Area otak yang terkait dengan perasaan nyeri, seperti korteks somatosensori, menunjukkan peningkatan aktivitas setelah kurang tidur. Ini sudah diduga.
Namun, mereka juga menemukan bahwa area lain - striatum dan korteks insular - yang memiliki fungsi yang lebih kompleks untuk mengklasifikasikan rangsangan nyeri berfungsi lebih sedikit.
“Kita dapat melihat bahwa otak, setelah kurang tidur, pada dasarnya membiarkan lebih banyak rasa sakit, tetapi kemudian ke daerah itu biasanya akan mengatur atau mengevaluasi bahwa sinyal nyeri yang masuk terganggu atau dihambat oleh kurang tidur, ”kata Krause.

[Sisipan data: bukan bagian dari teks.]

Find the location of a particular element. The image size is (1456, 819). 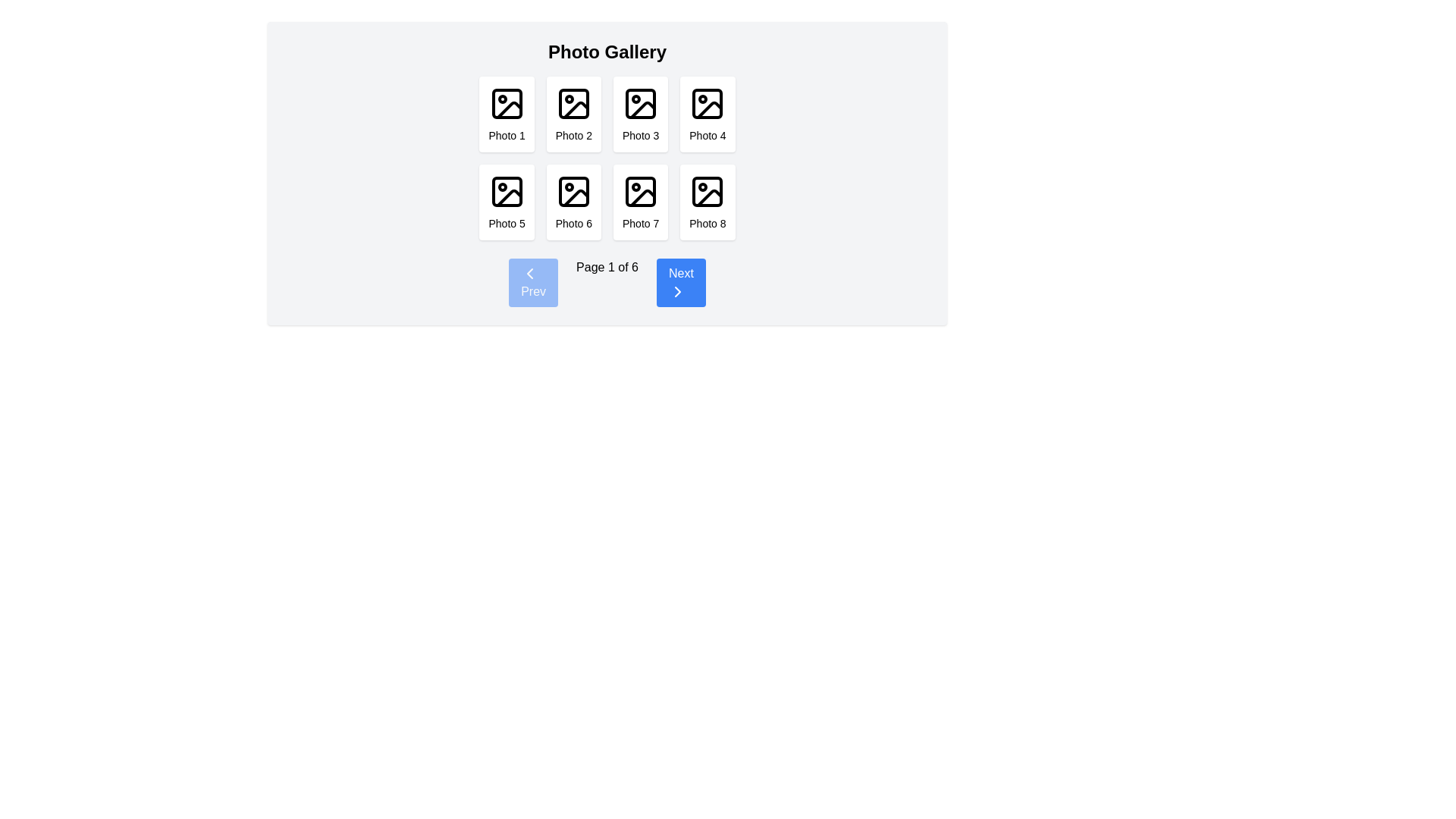

the icon that features a diagonal line, located in the upper row, second from the left of the photo grid section is located at coordinates (575, 109).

Studi ini memiliki implikasi penting untuk manajemen nyeri kronis serta untuk lebih memahami bagaimana tidur berdampak pada kesejahteraan seseorang.
“Sangat menyenangkan bahwa mereka dapat mempelajari ini dan menghubungkan gagasan bahwa kurang tidur itu sendiri dapat menjadi faktor penyebab rasa sakit, dan kami agak tahu itu, "kata Dr. Scott Krakower, asisten kepala unit, psikiatri, Rumah Sakit Zucker Hillside, Glen Oaks, New York.
Krakower tidak berafiliasi dengan penelitian ini.
Rasa sakit, suasana hati, dan masalah kesehatan mental lainnya terkait dengan kurang tidur, tetapi Krakower mengatakan ini membantu untuk memahami alasannya.
“Kami secara umum sudah tahu secara klinis, bahwa seseorang merasa kurang tidur atau kesulitan dengan hal-hal seperti itu, kami tahu bahwa mereka biasanya, lebih cenderung, merasa lebih gelisah dan cemas, ”dia kata.
Khususnya bagi mereka yang menderita nyeri kronis, pemahaman yang lebih baik tentang peran kurang tidur dalam memperparah atau mengurangi nyeri merupakan jalan penting ke depan. Nyeri kronis dan gangguan tidur adalah penyakit penyerta yang umum.
Namun, gangguan tidur sering dapat diabaikan selama pengobatan meskipun fakta bahwa mengobati gangguan tidur secara bersamaan memiliki
Nya skenario ayam-dan-telur yang menyakitkan di mana nyeri kronis dapat mengganggu tidur, dan malam gelisah menyebabkan lebih banyak rasa sakit keesokan harinya.
Namun ada kesimpulan praktis dan masuk akal dari ini: Istirahat malam yang nyenyak adalah nasihat yang baik untuk penderita nyeri kronis serta masyarakat umum.
Krause dan timnya menyarankan bahwa jenis pekerjaan inilah yang memperkuat gagasan bahwa tidur perlu lebih dipertimbangkan sebagai bagian dari perawatan pasien.
Bahkan mungkin berpotensi menurunkan resep obat pereda nyeri.
“Jika benar bahwa tidur bertindak seperti analgesik alami semacam ini, sehingga dapat mengurangi sensitivitas nyeri, itu harus menjadi bagian dari pendekatan yang luas untuk menangani nyeri kronis. Dengan harapan bisa mengurangi ketergantungan kita pada narkoba, ”kata Krause.
Dia menambahkan, "Kami tahu bahwa obat ini cenderung mengganggu tidur yang sehat, jadi mungkin saja penggunaan obat ini untuk nyeri jangka panjang... sebenarnya dapat memperpanjang keadaan nyeri kronis."
Namun, meskipun Anda tidak sedang mengalami nyeri kronis, ada banyak alasan untuk berfokus pada pengembangan jadwal tidur yang sehat.
Krakower menyarankan bahwa individu yang berjuang untuk mendapatkan tidur yang cukup harus fokus pada menjaga jadwal: Bangun dan tidur pada waktu yang sama setiap hari.
“Jika Anda menyadari bahwa Anda telah diganggu dalam rutinitas atau jadwal untuk hari Anda, cobalah untuk mengembalikannya ke jalur yang benar keesokan harinya. Coba ingat besok mungkin lebih baik, ”ujarnya.